Announcing ADP’s New National Initiative: Campus & Community Civic Health Initiative with NCoC
Announcing the Campus & Community Civic Health Initiative,
a new 10th anniversary signature program of the American Democracy Project
A Civic Engagement in Action Series Initiative
in Partnership with
the National Conference on Citizenship (NCoC)
CALL FOR PARTICIPATION
Civic health data have become an increasingly central component of the national dialogue on civic life. NCoC produces the national civic health assessment, “Civic Life in America”, on an annual basis in partnership with the Corporation for National and Community Service. NCoC also partners with 25 communities nationwide to use this data to produce reports and initiatives that drive sustainable civic strategies. These civic health initiatives are based on a variety of civic indicators – including how often citizens report discussing politics, involvement in community groups, addressing local issues with neighbors, participation in volunteer and service activities, political action and other measures of social connection and community engagement.

* Stored records:
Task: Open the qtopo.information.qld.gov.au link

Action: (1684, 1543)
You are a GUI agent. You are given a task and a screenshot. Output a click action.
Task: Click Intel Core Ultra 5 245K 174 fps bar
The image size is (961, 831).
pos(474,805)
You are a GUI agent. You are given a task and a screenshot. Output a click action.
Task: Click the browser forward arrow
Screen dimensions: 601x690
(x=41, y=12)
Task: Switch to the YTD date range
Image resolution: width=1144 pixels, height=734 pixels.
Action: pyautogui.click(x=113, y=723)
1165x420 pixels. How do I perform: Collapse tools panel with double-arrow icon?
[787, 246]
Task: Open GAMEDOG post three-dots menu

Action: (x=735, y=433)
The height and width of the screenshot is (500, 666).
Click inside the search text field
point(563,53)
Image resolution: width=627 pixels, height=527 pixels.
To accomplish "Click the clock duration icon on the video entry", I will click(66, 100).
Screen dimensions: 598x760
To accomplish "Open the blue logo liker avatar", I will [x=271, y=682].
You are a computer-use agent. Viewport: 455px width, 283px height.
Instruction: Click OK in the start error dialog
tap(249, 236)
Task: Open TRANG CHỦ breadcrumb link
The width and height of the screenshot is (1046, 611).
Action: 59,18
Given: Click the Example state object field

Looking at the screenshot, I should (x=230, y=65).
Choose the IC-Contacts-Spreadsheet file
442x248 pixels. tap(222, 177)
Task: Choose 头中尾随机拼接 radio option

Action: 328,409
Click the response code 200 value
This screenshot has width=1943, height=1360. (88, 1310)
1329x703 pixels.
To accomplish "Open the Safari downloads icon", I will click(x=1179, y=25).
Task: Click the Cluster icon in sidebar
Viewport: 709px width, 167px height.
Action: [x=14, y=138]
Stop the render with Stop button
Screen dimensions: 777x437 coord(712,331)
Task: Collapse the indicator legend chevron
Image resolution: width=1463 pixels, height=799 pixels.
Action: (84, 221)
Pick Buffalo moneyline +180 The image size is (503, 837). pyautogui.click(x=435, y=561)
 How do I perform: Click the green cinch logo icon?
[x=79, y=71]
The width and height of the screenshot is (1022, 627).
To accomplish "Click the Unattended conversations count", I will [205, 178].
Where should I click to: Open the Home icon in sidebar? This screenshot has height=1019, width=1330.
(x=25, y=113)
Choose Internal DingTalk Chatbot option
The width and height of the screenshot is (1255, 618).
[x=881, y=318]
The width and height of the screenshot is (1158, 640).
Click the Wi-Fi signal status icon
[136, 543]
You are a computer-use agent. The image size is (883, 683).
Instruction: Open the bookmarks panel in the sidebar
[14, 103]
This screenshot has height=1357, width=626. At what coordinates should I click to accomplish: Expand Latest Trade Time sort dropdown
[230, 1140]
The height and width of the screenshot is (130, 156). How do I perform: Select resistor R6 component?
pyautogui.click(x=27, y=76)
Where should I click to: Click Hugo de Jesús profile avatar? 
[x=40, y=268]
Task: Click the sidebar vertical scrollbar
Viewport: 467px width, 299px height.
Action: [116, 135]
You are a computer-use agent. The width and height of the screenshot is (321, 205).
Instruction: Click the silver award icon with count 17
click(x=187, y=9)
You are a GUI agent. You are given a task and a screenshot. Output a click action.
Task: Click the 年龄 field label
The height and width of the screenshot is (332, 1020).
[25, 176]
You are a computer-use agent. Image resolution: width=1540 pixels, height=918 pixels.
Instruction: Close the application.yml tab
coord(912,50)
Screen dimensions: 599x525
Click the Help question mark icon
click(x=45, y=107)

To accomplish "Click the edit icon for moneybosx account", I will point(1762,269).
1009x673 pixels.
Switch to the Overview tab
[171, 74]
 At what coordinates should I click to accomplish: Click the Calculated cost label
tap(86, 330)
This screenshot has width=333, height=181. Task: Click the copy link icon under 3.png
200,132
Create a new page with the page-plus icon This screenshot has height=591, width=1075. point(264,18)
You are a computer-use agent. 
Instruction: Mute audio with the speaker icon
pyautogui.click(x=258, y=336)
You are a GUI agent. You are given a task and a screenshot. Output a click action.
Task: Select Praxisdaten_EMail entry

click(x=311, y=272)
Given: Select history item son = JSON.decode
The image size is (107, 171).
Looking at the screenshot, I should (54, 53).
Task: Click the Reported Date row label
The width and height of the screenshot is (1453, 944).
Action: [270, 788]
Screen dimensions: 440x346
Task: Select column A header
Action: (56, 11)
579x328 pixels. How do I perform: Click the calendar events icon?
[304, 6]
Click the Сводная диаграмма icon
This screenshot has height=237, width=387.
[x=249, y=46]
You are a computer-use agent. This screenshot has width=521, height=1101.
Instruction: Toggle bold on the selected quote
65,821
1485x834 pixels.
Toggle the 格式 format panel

* Brief:
Continue the announcement of the Campus & Community Civic Health Initiative from its last sentence.

* Response:
This is a call for participation. The American Democracy Project (ADP) seeks 20 institutions to join us in a two-year initiative with the National Conference on Citizenship (NCoC) designed to identify and develop campus and community civic health assessments and tools, as well as action plans that respond to the findings. Participating institutions will work together to study the civic health of our campuses and communities. We want to discover how our campuses support and facilitate civic health. Our goal is to provide insights into and strategies for measuring civic health on campus and off campus. This initiative will launch with an inaugural Campus & Community Civic Health Initiative Summit – a pre-conference workshop – at the American Democracy Project national meeting on June 7, 2012 in San Antonio, Texas. Participation in the initiative is open to any AASCU-member institution, with preference given to current ADP members. Institutions that are not already participating members of ADP will be automatically enrolled in the American Democracy Project if they are selected for participation in this initiative. This initiative is also open to our community college colleagues who are members of ADP’s sister organization, The Democracy Commitment (TDC). TDC participation is encouraged especially where there are opportunities for regional collaboration with other two-year or four-year institutions.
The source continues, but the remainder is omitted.